(KMOV.com) — The University of Missouri is preparing for the return of collegiate athletics in the coronavirus pandemic—an undertaking which obviously includes a variety of challenges for the road ahead.
Coronavirus wiped out the postseasons for many NCAA winter sports, most notably the NCAA basketball tournament. It tanked virtually the entire spring sports slate, which included baseball and softball. Now, the attention must turn to the fall sports calendar as schools and conferences hope to salvage the upcoming sports schedule—of which college football is a major consideration.
With an eye on the upcoming football season, the Southeastern Conference voted this week to re-open campuses for voluntary workouts as of June 8, an important step in gearing up for a football schedule that would commence in early September.
On a radio show with Paul Finebaum Thursday, Mizzou Athletic Director Jim Sterk spoke to the necessity to balance a variety of guidelines and rules from different groups as his school works toward reintegrating various members of the athletics department back onto campus.
"It's first, with our campuses, getting staff and coaches back on campus. That's a comfort level that has to be attained," Sterk said on Finebaum's show. "Then looking at, what is it going to take to bring student athletes back? Does it comply with the county rules that you have, and state rules and the institutional—where are the institutions at? So a lot of layers that the presidents and chancellors will consider."
Sterk referenced the medical task force compiled by the SEC as another group from which the schools are taking cues throughout this process. Each member institution is represented on the task force by medical professionals from its own university.
An interesting note from Sterk during the interview pertained to the strategy his athletic department plans to employ with regard to testing for coronavirus as they work to pull off the upcoming fall sports season. Referencing testing recommendations from the medical professionals with whom his department is consulting, Sterk noted that universal daily testing for everyone that enters their facilities will not be the approach taken by Mizzou athletics, at least not initially.
Sterk said his department will test symptomatic individuals, but will otherwise focus on preventative measures as the top priority.

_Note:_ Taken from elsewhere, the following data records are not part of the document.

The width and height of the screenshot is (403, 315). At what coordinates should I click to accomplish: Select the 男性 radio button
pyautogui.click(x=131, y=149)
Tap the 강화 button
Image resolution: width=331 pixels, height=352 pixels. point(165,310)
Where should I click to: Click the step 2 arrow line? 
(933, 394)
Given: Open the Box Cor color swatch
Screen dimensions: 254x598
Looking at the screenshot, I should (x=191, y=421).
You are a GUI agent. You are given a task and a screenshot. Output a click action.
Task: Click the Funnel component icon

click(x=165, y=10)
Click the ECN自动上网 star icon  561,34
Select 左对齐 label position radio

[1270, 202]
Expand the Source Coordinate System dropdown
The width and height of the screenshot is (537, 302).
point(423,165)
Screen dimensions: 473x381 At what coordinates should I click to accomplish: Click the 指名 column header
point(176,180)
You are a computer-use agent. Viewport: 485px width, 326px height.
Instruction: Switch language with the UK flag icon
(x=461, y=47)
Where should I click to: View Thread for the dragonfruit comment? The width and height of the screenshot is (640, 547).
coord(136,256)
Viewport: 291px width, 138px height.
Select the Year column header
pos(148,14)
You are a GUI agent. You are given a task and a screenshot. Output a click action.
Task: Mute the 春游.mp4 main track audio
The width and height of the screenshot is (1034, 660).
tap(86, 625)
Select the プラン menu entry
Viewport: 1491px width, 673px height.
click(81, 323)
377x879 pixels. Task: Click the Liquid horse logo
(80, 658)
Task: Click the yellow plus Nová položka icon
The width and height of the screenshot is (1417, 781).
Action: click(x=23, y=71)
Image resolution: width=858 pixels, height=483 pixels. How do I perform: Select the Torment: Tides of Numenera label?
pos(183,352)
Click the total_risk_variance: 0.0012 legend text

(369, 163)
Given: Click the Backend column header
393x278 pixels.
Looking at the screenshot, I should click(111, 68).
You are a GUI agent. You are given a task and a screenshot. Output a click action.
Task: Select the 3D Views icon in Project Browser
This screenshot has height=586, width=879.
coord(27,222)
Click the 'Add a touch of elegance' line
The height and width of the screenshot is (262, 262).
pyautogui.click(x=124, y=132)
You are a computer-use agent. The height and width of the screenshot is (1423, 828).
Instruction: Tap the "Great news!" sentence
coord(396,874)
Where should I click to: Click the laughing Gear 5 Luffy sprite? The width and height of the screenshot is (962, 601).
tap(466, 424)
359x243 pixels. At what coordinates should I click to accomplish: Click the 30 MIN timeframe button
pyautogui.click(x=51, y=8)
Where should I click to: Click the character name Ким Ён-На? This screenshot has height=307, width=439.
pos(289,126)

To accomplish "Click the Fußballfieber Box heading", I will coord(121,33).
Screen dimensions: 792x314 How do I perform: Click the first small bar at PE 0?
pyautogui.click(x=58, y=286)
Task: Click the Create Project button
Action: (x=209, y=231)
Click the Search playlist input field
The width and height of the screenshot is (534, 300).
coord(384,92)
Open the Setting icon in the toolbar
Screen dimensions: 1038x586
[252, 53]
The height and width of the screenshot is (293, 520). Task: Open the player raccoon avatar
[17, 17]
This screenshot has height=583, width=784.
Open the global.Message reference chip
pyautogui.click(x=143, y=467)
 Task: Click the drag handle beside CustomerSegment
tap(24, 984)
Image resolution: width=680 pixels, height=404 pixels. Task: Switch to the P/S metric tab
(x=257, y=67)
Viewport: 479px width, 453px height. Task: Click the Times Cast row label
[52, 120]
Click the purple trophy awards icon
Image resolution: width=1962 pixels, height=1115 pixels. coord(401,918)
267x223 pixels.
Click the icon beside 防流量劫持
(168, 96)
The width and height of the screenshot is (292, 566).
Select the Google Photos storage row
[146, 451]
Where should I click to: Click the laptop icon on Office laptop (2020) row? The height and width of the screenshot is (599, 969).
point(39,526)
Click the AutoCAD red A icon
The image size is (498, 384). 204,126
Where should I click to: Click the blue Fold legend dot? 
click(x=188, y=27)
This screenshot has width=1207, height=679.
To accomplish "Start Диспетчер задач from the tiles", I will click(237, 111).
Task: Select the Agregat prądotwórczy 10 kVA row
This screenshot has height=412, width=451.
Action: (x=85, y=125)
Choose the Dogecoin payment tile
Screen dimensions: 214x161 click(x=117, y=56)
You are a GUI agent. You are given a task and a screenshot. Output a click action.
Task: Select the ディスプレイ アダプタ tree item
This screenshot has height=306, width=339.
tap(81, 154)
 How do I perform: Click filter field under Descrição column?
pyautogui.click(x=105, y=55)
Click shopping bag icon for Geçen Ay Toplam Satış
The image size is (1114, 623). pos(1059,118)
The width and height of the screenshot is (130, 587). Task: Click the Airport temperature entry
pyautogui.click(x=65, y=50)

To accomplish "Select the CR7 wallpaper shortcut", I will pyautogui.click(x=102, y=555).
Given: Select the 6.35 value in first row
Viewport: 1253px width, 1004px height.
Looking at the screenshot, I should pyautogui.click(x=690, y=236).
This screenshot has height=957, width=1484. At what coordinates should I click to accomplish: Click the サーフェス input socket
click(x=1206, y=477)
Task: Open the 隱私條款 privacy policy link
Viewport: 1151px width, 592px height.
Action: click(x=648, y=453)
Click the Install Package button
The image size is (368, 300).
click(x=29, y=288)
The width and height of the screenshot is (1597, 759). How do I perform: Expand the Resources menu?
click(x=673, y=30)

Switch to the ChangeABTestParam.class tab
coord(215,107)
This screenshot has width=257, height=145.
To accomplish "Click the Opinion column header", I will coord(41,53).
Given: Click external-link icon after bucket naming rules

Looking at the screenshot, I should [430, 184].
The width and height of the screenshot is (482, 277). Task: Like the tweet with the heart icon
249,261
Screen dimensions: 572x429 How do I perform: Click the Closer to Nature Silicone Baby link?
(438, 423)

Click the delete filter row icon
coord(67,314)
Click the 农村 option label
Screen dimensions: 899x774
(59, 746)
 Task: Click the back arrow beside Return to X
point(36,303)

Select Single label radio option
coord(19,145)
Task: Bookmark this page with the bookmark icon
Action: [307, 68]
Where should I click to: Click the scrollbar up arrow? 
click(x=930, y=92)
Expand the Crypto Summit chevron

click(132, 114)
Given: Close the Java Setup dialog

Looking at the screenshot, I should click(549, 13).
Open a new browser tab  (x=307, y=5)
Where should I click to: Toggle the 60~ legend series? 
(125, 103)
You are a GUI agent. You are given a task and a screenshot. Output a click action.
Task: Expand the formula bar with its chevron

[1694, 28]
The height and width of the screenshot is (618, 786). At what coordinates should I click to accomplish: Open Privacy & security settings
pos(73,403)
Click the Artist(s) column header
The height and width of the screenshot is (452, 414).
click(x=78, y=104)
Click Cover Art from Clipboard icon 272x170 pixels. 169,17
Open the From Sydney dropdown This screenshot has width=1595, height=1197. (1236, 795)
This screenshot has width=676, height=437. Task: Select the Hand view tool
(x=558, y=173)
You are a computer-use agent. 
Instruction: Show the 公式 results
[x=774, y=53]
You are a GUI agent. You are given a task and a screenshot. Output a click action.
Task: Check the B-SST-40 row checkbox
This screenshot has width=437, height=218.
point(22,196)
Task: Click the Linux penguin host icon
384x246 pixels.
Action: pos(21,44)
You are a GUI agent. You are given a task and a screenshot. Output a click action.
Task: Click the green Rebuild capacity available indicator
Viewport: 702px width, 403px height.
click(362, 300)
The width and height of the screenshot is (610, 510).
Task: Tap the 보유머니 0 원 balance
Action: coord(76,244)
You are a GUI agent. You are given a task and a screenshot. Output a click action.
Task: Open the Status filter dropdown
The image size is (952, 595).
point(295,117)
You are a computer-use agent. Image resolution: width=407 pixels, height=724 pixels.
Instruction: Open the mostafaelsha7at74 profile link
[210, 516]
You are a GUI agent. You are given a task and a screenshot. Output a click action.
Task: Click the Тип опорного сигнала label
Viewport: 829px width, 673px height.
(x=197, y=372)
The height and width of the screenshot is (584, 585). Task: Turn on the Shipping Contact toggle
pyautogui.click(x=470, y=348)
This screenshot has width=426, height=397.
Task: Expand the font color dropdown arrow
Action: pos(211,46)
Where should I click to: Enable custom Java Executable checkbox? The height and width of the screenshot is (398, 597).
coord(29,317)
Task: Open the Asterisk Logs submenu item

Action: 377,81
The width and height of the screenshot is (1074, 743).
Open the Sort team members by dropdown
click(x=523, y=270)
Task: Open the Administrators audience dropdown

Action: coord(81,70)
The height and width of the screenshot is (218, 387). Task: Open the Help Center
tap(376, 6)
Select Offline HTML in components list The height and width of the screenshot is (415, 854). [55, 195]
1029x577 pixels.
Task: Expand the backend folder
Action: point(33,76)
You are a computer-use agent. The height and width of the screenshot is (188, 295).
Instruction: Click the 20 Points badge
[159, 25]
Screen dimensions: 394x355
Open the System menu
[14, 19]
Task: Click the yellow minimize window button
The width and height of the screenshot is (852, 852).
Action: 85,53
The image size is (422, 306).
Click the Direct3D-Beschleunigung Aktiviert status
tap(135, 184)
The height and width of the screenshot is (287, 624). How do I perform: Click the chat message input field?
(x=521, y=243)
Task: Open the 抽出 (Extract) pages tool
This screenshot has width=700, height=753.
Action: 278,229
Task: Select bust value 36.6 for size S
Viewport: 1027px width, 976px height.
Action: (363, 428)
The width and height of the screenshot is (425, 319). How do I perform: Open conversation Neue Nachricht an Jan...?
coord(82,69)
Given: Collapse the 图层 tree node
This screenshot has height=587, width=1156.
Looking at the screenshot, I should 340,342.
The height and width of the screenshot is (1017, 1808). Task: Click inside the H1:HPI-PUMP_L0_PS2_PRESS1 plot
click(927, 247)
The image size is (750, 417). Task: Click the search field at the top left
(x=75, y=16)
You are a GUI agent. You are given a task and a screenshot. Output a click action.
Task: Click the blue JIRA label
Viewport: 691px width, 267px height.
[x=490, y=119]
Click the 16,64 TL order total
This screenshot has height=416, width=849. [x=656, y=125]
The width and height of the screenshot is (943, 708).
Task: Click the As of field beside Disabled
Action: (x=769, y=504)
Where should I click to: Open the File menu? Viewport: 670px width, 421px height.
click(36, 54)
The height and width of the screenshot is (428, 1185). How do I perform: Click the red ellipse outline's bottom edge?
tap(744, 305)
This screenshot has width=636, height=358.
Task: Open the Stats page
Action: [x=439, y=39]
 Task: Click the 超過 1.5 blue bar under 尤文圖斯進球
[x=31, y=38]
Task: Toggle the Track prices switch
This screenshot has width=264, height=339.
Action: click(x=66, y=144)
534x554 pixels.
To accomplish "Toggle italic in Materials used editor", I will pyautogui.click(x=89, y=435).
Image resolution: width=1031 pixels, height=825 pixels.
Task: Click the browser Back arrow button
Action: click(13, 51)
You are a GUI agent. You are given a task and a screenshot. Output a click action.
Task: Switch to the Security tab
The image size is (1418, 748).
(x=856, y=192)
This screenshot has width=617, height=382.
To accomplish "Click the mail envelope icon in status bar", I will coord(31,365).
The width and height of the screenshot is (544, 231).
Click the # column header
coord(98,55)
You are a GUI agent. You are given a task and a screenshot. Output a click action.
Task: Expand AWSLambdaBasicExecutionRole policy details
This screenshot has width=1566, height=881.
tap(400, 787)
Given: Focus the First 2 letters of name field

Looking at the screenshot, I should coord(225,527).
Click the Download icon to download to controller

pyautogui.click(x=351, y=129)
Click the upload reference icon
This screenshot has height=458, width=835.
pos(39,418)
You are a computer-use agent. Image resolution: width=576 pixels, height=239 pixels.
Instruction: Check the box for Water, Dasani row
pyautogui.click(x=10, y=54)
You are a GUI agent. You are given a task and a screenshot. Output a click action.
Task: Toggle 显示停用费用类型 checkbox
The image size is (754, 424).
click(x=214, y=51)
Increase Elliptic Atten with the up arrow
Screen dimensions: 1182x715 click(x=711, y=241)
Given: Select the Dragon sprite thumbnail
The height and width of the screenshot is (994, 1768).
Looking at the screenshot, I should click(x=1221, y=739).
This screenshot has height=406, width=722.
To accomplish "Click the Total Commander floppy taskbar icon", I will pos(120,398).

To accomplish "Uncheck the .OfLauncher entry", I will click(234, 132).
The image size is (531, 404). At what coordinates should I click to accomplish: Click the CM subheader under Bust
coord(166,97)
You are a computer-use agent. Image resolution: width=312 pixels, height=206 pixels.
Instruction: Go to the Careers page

“We've had advice that the best prevention and the best way to handle this is doing all those preventative measures of testing temperature, keeping things sanitized, making sure that we're screening on a daily basis, wear masks if you can't keep the six-feet separation, making sure the people at risk take extra precautions, all those things to try to prevent," Sterk said. "And then if there are symptoms, then you test.
"So we're not, at this point in time, we're not going to be testing everyone as they come in. We could, if things change and the validity of the tests improve, we might do that. But our experts are saying it's better on the prevention side and then to test and trace from there.”
Mizzou's first home football game is scheduled for September 5 against Central Arkansas.